INFORMATION SUPPLIED START

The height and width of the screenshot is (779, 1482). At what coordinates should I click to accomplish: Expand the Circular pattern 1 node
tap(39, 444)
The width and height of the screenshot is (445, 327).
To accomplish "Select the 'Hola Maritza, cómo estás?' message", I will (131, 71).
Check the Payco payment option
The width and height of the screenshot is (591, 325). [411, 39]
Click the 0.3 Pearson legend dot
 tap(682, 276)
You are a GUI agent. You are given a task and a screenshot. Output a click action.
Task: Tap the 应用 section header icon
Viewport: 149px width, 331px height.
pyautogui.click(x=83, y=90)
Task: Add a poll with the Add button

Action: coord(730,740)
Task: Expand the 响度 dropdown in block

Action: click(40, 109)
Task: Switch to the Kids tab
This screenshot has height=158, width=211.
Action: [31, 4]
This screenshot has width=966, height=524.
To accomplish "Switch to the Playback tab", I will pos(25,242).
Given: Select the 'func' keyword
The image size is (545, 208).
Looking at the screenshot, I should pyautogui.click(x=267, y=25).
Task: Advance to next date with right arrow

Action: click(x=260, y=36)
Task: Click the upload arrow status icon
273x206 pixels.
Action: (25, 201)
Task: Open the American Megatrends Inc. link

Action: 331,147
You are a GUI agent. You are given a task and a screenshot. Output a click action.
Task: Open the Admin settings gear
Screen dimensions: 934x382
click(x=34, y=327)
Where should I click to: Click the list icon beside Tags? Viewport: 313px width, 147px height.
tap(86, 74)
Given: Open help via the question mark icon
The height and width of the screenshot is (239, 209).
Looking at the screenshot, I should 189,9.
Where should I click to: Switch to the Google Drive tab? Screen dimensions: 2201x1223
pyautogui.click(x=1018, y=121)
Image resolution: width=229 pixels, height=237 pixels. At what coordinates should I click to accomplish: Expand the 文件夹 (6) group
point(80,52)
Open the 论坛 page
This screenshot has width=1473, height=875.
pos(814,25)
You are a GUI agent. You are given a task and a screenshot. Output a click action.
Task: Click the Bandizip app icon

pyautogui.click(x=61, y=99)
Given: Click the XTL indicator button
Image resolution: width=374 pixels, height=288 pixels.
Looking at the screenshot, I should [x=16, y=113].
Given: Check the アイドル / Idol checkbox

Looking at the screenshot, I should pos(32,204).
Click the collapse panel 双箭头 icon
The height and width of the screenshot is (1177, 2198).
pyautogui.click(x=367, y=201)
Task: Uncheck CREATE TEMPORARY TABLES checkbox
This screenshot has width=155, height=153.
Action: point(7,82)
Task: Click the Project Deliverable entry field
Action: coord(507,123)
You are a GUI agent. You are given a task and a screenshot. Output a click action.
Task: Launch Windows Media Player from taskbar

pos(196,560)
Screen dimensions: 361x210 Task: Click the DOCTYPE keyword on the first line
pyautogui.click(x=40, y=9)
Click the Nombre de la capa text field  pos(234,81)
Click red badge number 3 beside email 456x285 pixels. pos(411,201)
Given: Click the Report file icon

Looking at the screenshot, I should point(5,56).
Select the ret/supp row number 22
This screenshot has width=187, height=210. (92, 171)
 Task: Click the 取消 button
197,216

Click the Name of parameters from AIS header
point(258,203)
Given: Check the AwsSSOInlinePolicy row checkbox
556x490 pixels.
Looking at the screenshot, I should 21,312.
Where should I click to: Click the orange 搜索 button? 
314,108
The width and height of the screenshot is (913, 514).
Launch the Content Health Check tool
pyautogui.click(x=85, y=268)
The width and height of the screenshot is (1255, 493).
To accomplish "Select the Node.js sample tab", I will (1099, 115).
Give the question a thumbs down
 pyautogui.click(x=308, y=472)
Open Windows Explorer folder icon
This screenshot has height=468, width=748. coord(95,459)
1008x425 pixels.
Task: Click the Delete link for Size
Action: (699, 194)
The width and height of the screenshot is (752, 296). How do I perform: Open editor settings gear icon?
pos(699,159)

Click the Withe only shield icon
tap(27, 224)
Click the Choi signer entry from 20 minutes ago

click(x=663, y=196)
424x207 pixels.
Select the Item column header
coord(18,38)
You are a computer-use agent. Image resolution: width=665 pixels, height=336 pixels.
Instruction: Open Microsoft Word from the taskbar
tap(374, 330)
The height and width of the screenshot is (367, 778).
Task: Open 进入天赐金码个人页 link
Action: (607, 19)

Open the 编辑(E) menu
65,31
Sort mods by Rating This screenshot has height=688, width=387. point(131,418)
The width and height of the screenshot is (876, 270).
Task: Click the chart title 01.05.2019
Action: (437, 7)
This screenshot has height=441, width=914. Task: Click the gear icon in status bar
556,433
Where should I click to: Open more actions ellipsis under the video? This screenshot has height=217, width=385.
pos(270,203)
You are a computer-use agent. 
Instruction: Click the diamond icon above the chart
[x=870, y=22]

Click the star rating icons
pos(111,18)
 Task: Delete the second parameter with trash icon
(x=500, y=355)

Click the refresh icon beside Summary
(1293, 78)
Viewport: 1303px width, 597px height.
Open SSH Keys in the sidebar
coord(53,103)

INFORMATION SUPPLIED END

Could you state how many lines in the entries contain the word "will"? Reply with nothing but the number.

» **ANSWER TO THIS TASK**
3